I am sad to the core of my heart at the passing away of IA Rehman. He was not only a journalist but a teacher and mentor for me. Mr Rehman and Mahmood Aslam Siddiqui were the men from whom I can say I learnt the art of sub-editing.
I joined The Pakistan Times in June 1987 as a cub reporter. I was working on the sports desk when Mr Rehman was appointed chief editor after Benazir Bhutto became prime minister in December 1988. After assuming his duties, he came to the newsroom to meet the staff. When I was introduced to him as the son of the late Mr A R Gilani, who worked with the newspaper for more than 27 years, he shook hands with me and said you are my nephew. And he continued to treat me like that till he remained chief editor.
He was fond of games also. Whenever he visited the newsroom, he came to the sports desk and asked about various sports events.
In 1990, the Ashes series was being held in England. One night, Mr Rehman came to the newsroom and expressed his anger that I had missed the Ashes story. In those days, The Pakistan Times was a 12-page newspaper, and pages 10 and 11 were for sports news. I asked him if he had seen page 11. He said he had seen the whole newspaper. I took the newspaper, opened page 11 and the story was the lead on the page. It was not prominent because on both sides of the page there were advertisements. He instantly apologised to me and said he wondered how he could not have seen the story. I humbly said that sometimes one could overlook and it’s okay. But whenever he visited the newsroom till August 1990 when he resigned, he apologised to me saying, “I’m sorry, I could not see the story.”
The same year, the Pakistan cricket team visited the West Indies and our sports editor Abdul Hayee Bhatti was there to cover the series. He used to send dispatches through telex. Sometimes, there were jumbled up pieces due to distortion in telephone lines. One day, Mr Bhatti sent a dispatch that was jumbled up, and I had to edit that despite being the junior most sub-editor—there was no senior on the desk. The piece was published, but with a lot of errors.
When I reached the office the next day, Mr Rehman’s peon was waiting for me. He saw me in the corridor and told me that the chief has sent for me. I went to his room and he was busy with something. He gestured for me to sit down. When he finished his work, he turned to me and asked how I was and how’s my work was going. I was frightened but he did not mention anything, and he offered me a cup of tea.
As we were having tea, he pulled some papers from his table drawer and put them in front of me. He asked me who subbed that; I replied, I did. Then he uttered a sentence that is etched in my memory. He said this is the art of subbing you have to learn. “When in doubt, cut it out,” he said and then gave me tips of sub-editing.

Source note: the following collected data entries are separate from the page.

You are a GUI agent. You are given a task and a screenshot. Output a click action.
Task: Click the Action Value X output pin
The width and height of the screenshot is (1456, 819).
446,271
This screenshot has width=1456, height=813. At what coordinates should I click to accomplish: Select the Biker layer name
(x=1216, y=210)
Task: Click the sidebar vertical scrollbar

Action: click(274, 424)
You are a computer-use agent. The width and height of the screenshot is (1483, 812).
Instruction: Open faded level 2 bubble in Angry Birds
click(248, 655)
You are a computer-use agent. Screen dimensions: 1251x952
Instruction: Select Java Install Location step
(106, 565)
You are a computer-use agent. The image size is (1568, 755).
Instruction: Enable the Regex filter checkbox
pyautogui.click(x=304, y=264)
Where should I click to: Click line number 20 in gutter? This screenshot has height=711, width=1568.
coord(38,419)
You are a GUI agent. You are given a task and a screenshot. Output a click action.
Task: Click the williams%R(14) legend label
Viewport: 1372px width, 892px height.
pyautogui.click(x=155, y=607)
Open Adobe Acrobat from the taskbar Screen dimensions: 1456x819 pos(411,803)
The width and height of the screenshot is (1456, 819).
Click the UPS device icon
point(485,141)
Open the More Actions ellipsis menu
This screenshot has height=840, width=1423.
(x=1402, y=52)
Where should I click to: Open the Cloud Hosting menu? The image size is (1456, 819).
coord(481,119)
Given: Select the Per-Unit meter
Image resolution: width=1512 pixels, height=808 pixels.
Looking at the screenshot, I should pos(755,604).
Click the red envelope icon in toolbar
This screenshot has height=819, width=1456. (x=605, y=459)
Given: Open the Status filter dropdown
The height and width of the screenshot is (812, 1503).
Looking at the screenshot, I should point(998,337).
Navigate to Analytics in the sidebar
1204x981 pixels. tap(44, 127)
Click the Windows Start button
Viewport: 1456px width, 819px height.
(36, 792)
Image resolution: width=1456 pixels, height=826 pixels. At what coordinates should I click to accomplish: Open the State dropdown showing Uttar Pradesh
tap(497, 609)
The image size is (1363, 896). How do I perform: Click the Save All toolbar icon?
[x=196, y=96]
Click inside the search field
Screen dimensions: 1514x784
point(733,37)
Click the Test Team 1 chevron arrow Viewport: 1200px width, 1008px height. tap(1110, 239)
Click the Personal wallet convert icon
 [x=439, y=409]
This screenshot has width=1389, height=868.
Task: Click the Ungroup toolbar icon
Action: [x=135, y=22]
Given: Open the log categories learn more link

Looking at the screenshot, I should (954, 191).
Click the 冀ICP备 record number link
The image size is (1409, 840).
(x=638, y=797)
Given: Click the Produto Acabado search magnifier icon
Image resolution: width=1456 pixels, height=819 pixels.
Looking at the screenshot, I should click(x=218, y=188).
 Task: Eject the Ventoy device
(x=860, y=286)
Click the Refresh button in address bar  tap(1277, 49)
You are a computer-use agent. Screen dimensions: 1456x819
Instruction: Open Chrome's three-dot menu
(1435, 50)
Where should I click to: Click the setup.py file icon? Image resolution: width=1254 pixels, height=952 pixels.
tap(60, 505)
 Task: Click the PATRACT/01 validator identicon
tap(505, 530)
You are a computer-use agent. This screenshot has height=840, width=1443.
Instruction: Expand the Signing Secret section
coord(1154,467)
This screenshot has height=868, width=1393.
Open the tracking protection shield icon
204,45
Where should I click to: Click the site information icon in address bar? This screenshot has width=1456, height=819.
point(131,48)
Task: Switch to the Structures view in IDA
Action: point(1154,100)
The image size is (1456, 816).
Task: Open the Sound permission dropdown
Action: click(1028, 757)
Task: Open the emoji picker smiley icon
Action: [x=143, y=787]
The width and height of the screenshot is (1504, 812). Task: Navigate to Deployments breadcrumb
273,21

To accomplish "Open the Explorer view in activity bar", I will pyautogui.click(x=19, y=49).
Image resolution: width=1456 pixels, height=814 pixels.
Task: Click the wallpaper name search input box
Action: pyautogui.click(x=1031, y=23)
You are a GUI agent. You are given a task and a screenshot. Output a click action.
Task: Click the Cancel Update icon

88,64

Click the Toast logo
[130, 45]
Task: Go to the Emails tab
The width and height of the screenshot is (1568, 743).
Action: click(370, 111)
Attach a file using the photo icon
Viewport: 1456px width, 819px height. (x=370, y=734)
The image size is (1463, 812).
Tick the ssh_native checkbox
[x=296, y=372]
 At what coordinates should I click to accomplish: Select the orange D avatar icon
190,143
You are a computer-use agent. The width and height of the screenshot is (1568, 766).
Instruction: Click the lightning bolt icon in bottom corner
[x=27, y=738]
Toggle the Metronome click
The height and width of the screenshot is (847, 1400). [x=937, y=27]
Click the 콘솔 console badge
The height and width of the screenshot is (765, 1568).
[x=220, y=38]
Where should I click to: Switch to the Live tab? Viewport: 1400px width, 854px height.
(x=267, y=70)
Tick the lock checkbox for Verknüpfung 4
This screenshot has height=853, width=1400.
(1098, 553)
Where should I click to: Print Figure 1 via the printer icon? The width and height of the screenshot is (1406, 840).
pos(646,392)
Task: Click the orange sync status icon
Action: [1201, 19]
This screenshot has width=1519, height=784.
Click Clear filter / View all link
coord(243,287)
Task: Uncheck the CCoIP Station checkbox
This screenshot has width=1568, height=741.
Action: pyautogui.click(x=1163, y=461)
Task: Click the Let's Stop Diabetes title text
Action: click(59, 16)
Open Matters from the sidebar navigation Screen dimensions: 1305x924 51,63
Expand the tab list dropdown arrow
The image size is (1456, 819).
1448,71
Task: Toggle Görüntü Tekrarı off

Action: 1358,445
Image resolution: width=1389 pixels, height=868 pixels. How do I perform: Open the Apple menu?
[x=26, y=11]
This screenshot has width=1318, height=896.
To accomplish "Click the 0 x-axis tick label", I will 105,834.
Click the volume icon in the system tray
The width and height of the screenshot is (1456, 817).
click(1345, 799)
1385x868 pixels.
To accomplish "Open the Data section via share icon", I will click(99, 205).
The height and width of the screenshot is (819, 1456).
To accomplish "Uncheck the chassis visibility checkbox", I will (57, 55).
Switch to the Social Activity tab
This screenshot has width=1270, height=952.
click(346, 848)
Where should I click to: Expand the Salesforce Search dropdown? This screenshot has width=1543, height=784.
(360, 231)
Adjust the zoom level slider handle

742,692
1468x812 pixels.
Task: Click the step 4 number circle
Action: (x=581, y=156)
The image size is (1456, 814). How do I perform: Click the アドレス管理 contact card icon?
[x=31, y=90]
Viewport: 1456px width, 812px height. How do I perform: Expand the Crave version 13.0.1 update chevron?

I adore Mr Rehman for many reasons. It is none of my concern what people say about him. He was a man of principle. When in the Benazir Bhutto government was dismissed in August 1990, Mr Rehman and Aziz Siddiqui, who was editor and appointed along with him by Ms Bhutto, came to the office, did their work, left their resignation on the table, and informed the peons to tell the office clerk.
Many years later I met him in his Human Rights Commission of Pakistan (HRCP) office and asked him why he resigned. His short reply was: “Aap ke asool aur ideals bhi koi cheez hotay hain” [One’s principles and ideals are something worth following.]
Mr Rehman was one of those breed of men who are becoming extinct. The void he left behind cannot be filled.